[Opening SOURCE DATA section]
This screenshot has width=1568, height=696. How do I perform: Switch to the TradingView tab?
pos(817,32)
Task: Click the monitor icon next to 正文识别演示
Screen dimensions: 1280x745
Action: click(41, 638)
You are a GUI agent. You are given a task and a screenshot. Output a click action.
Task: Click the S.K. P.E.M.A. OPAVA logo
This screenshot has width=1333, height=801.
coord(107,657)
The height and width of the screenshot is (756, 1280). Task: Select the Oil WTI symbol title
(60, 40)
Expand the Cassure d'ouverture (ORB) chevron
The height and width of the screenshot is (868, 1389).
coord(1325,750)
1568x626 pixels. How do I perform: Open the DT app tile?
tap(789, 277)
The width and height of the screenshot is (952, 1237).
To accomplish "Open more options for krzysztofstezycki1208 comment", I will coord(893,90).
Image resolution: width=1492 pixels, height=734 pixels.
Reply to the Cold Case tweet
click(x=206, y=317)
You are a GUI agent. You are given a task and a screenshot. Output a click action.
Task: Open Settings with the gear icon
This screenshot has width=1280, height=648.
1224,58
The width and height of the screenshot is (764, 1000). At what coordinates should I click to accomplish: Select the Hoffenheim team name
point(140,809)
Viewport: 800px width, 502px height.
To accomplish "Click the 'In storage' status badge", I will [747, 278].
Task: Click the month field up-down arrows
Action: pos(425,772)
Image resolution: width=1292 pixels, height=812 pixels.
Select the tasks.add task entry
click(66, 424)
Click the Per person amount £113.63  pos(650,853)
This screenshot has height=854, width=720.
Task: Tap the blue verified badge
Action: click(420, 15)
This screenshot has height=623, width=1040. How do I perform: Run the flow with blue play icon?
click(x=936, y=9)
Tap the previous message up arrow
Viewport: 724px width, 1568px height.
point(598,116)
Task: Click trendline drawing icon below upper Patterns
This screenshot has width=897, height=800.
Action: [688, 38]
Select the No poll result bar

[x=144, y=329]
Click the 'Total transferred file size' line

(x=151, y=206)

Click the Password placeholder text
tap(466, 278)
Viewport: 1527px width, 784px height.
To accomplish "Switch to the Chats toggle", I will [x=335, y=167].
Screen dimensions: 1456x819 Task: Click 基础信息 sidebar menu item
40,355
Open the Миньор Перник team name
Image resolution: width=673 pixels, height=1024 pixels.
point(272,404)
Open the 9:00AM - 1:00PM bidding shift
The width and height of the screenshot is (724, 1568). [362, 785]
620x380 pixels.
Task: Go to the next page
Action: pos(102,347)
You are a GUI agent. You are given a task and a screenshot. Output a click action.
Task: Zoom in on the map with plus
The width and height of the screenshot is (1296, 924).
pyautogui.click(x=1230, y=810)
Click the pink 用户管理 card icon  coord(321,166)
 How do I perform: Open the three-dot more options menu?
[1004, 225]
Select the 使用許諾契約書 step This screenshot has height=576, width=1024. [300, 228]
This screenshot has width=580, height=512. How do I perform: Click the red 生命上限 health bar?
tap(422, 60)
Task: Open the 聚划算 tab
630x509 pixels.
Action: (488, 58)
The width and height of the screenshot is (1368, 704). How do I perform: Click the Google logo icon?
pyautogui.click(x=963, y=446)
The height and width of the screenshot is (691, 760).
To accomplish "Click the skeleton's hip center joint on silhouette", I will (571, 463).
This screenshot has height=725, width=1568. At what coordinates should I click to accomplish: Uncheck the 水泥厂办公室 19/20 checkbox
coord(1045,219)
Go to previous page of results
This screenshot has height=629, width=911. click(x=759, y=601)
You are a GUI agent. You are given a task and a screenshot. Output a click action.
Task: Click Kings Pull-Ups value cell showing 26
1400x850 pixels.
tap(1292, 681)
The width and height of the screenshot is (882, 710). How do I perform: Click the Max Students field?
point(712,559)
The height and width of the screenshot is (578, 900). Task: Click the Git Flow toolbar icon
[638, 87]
[Closing SOURCE DATA section]
PROBLEM:
Quote exactly and only the lines from the one holding "Select the 使用許諾契約書" through the end of the data.

WRITTEN SOLUTION:
Select the 使用許諾契約書 step This screenshot has height=576, width=1024. [300, 228]
This screenshot has width=580, height=512. How do I perform: Click the red 生命上限 health bar?
tap(422, 60)
Task: Open the 聚划算 tab
630x509 pixels.
Action: (488, 58)
The width and height of the screenshot is (1368, 704). How do I perform: Click the Google logo icon?
pyautogui.click(x=963, y=446)
The height and width of the screenshot is (691, 760).
To accomplish "Click the skeleton's hip center joint on silhouette", I will (571, 463).
This screenshot has height=725, width=1568. At what coordinates should I click to accomplish: Uncheck the 水泥厂办公室 19/20 checkbox
coord(1045,219)
Go to previous page of results
This screenshot has height=629, width=911. click(x=759, y=601)
You are a GUI agent. You are given a task and a screenshot. Output a click action.
Task: Click Kings Pull-Ups value cell showing 26
1400x850 pixels.
tap(1292, 681)
The width and height of the screenshot is (882, 710). How do I perform: Click the Max Students field?
point(712,559)
The height and width of the screenshot is (578, 900). Task: Click the Git Flow toolbar icon
[638, 87]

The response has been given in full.